The lines that make up this material should each be returned exactly.

==========

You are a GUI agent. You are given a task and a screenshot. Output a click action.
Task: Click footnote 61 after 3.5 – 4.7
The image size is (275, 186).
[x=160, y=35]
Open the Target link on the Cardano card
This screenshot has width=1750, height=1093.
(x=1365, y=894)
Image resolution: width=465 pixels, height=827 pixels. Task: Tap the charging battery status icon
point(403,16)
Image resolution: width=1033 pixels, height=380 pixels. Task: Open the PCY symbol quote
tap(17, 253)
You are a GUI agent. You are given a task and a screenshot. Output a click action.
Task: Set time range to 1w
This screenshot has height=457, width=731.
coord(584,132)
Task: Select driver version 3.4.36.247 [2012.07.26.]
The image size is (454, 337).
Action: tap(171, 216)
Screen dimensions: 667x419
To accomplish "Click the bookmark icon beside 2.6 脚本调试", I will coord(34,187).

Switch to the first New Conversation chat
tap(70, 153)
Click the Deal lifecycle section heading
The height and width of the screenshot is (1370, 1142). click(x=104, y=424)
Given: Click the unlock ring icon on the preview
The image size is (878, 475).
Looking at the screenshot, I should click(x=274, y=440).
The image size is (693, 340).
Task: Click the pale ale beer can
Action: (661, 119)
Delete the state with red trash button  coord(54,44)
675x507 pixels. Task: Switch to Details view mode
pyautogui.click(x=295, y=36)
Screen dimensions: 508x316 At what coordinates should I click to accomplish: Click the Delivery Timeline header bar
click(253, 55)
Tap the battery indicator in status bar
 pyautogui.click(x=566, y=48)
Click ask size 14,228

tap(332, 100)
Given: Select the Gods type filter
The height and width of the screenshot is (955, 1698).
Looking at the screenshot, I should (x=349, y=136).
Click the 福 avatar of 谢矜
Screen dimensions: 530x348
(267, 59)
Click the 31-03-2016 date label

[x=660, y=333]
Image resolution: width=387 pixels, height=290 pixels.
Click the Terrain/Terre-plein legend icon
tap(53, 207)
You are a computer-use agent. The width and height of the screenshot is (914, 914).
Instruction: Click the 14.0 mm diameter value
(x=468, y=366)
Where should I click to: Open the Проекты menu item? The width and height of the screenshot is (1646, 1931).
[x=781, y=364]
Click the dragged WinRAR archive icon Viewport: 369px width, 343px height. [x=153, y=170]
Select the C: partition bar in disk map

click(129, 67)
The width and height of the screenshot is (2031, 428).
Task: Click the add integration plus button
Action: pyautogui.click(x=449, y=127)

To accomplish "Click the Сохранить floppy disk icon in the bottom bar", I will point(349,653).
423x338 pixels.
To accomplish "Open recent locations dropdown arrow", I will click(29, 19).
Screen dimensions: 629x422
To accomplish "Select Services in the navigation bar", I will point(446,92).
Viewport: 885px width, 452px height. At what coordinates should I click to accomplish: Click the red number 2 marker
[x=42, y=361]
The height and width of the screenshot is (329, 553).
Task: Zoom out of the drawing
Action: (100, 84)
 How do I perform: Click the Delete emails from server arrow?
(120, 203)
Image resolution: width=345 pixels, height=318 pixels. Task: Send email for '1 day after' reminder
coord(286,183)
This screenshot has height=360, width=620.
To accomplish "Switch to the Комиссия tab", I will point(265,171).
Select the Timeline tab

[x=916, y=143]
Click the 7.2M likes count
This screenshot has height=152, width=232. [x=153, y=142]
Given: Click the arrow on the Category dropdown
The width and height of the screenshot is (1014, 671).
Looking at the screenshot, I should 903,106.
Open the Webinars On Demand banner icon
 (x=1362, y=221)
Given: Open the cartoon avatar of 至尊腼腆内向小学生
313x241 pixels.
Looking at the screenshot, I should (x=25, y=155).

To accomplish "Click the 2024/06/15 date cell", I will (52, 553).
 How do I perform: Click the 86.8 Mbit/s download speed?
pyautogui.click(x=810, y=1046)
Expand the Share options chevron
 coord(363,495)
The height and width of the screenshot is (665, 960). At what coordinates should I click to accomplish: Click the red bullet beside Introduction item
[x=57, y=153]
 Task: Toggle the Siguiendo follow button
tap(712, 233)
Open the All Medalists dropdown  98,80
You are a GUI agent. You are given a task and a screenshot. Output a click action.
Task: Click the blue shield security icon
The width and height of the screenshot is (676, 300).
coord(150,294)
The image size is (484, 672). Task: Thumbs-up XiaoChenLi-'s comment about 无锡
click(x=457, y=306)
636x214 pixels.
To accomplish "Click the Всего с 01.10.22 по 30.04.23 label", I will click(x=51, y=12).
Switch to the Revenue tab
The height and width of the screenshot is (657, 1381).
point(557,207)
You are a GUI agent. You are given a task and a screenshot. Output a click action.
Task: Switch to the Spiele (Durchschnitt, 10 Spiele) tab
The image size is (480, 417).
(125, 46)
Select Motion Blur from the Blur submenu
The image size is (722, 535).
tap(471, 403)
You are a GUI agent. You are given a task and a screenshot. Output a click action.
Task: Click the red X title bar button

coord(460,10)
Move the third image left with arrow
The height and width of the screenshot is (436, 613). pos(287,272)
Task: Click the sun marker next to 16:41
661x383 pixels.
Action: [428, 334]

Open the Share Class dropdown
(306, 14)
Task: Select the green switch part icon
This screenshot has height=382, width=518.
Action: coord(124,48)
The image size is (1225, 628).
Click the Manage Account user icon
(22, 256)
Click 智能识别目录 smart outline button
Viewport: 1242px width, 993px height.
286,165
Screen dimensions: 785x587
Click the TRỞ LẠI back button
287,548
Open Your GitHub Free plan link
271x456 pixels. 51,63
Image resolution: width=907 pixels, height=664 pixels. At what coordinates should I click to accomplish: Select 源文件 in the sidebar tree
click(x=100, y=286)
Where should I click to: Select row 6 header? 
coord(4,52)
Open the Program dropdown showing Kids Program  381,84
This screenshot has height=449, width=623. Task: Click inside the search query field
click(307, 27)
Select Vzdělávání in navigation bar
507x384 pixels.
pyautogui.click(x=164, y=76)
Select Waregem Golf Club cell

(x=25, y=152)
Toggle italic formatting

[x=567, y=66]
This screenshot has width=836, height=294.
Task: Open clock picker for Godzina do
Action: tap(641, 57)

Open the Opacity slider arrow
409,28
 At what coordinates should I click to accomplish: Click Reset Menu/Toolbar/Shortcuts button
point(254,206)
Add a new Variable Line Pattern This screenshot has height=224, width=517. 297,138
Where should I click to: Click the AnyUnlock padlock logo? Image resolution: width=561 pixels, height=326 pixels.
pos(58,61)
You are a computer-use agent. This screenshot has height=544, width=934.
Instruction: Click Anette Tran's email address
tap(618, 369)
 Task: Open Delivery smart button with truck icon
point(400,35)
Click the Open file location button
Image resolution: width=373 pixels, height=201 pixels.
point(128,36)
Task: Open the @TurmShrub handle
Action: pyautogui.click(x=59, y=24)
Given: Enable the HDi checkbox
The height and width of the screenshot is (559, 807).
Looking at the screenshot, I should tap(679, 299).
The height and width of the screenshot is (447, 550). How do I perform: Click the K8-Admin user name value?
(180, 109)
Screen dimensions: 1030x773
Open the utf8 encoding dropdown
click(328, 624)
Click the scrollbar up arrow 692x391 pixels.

==========

§ **Your solution**:
You are a GUI agent. You are given a task and a screenshot. Output a click action.
Task: Click footnote 61 after 3.5 – 4.7
The image size is (275, 186).
[x=160, y=35]
Open the Target link on the Cardano card
This screenshot has width=1750, height=1093.
(x=1365, y=894)
Image resolution: width=465 pixels, height=827 pixels. Task: Tap the charging battery status icon
point(403,16)
Image resolution: width=1033 pixels, height=380 pixels. Task: Open the PCY symbol quote
tap(17, 253)
You are a GUI agent. You are given a task and a screenshot. Output a click action.
Task: Set time range to 1w
This screenshot has height=457, width=731.
coord(584,132)
Task: Select driver version 3.4.36.247 [2012.07.26.]
The image size is (454, 337).
Action: tap(171, 216)
Screen dimensions: 667x419
To accomplish "Click the bookmark icon beside 2.6 脚本调试", I will coord(34,187).

Switch to the first New Conversation chat
tap(70, 153)
Click the Deal lifecycle section heading
The height and width of the screenshot is (1370, 1142). click(x=104, y=424)
Given: Click the unlock ring icon on the preview
The image size is (878, 475).
Looking at the screenshot, I should click(x=274, y=440).
The image size is (693, 340).
Task: Click the pale ale beer can
Action: (661, 119)
Delete the state with red trash button  coord(54,44)
675x507 pixels. Task: Switch to Details view mode
pyautogui.click(x=295, y=36)
Screen dimensions: 508x316 At what coordinates should I click to accomplish: Click the Delivery Timeline header bar
click(253, 55)
Tap the battery indicator in status bar
 pyautogui.click(x=566, y=48)
Click ask size 14,228

tap(332, 100)
Given: Select the Gods type filter
The height and width of the screenshot is (955, 1698).
Looking at the screenshot, I should (x=349, y=136).
Click the 福 avatar of 谢矜
Screen dimensions: 530x348
(267, 59)
Click the 31-03-2016 date label

[x=660, y=333]
Image resolution: width=387 pixels, height=290 pixels.
Click the Terrain/Terre-plein legend icon
tap(53, 207)
You are a computer-use agent. The width and height of the screenshot is (914, 914).
Instruction: Click the 14.0 mm diameter value
(x=468, y=366)
Where should I click to: Open the Проекты menu item? The width and height of the screenshot is (1646, 1931).
[x=781, y=364]
Click the dragged WinRAR archive icon Viewport: 369px width, 343px height. [x=153, y=170]
Select the C: partition bar in disk map

click(129, 67)
The width and height of the screenshot is (2031, 428).
Task: Click the add integration plus button
Action: pyautogui.click(x=449, y=127)

To accomplish "Click the Сохранить floppy disk icon in the bottom bar", I will point(349,653).
423x338 pixels.
To accomplish "Open recent locations dropdown arrow", I will click(29, 19).
Screen dimensions: 629x422
To accomplish "Select Services in the navigation bar", I will point(446,92).
Viewport: 885px width, 452px height. At what coordinates should I click to accomplish: Click the red number 2 marker
[x=42, y=361]
The height and width of the screenshot is (329, 553).
Task: Zoom out of the drawing
Action: (100, 84)
 How do I perform: Click the Delete emails from server arrow?
(120, 203)
Image resolution: width=345 pixels, height=318 pixels. Task: Send email for '1 day after' reminder
coord(286,183)
This screenshot has height=360, width=620.
To accomplish "Switch to the Комиссия tab", I will point(265,171).
Select the Timeline tab

[x=916, y=143]
Click the 7.2M likes count
This screenshot has height=152, width=232. [x=153, y=142]
Given: Click the arrow on the Category dropdown
The width and height of the screenshot is (1014, 671).
Looking at the screenshot, I should 903,106.
Open the Webinars On Demand banner icon
 (x=1362, y=221)
Given: Open the cartoon avatar of 至尊腼腆内向小学生
313x241 pixels.
Looking at the screenshot, I should (x=25, y=155).

To accomplish "Click the 2024/06/15 date cell", I will (52, 553).
 How do I perform: Click the 86.8 Mbit/s download speed?
pyautogui.click(x=810, y=1046)
Expand the Share options chevron
 coord(363,495)
The height and width of the screenshot is (665, 960). At what coordinates should I click to accomplish: Click the red bullet beside Introduction item
[x=57, y=153]
 Task: Toggle the Siguiendo follow button
tap(712, 233)
Open the All Medalists dropdown  98,80
You are a GUI agent. You are given a task and a screenshot. Output a click action.
Task: Click the blue shield security icon
The width and height of the screenshot is (676, 300).
coord(150,294)
The image size is (484, 672). Task: Thumbs-up XiaoChenLi-'s comment about 无锡
click(x=457, y=306)
636x214 pixels.
To accomplish "Click the Всего с 01.10.22 по 30.04.23 label", I will click(x=51, y=12).
Switch to the Revenue tab
The height and width of the screenshot is (657, 1381).
point(557,207)
You are a GUI agent. You are given a task and a screenshot. Output a click action.
Task: Switch to the Spiele (Durchschnitt, 10 Spiele) tab
The image size is (480, 417).
(125, 46)
Select Motion Blur from the Blur submenu
The image size is (722, 535).
tap(471, 403)
You are a GUI agent. You are given a task and a screenshot. Output a click action.
Task: Click the red X title bar button

coord(460,10)
Move the third image left with arrow
The height and width of the screenshot is (436, 613). pos(287,272)
Task: Click the sun marker next to 16:41
661x383 pixels.
Action: [428, 334]

Open the Share Class dropdown
(306, 14)
Task: Select the green switch part icon
This screenshot has height=382, width=518.
Action: coord(124,48)
The image size is (1225, 628).
Click the Manage Account user icon
(22, 256)
Click 智能识别目录 smart outline button
Viewport: 1242px width, 993px height.
286,165
Screen dimensions: 785x587
Click the TRỞ LẠI back button
287,548
Open Your GitHub Free plan link
271x456 pixels. 51,63
Image resolution: width=907 pixels, height=664 pixels. At what coordinates should I click to accomplish: Select 源文件 in the sidebar tree
click(x=100, y=286)
Where should I click to: Select row 6 header? 
coord(4,52)
Open the Program dropdown showing Kids Program  381,84
This screenshot has height=449, width=623. Task: Click inside the search query field
click(307, 27)
Select Vzdělávání in navigation bar
507x384 pixels.
pyautogui.click(x=164, y=76)
Select Waregem Golf Club cell

(x=25, y=152)
Toggle italic formatting

[x=567, y=66]
This screenshot has width=836, height=294.
Task: Open clock picker for Godzina do
Action: tap(641, 57)

Open the Opacity slider arrow
409,28
 At what coordinates should I click to accomplish: Click Reset Menu/Toolbar/Shortcuts button
point(254,206)
Add a new Variable Line Pattern This screenshot has height=224, width=517. 297,138
Where should I click to: Click the AnyUnlock padlock logo? Image resolution: width=561 pixels, height=326 pixels.
pos(58,61)
You are a computer-use agent. This screenshot has height=544, width=934.
Instruction: Click Anette Tran's email address
tap(618, 369)
 Task: Open Delivery smart button with truck icon
point(400,35)
Click the Open file location button
Image resolution: width=373 pixels, height=201 pixels.
point(128,36)
Task: Open the @TurmShrub handle
Action: pyautogui.click(x=59, y=24)
Given: Enable the HDi checkbox
The height and width of the screenshot is (559, 807).
Looking at the screenshot, I should tap(679, 299).
The height and width of the screenshot is (447, 550). How do I perform: Click the K8-Admin user name value?
(180, 109)
Screen dimensions: 1030x773
Open the utf8 encoding dropdown
click(328, 624)
Click the scrollbar up arrow 692x391 pixels.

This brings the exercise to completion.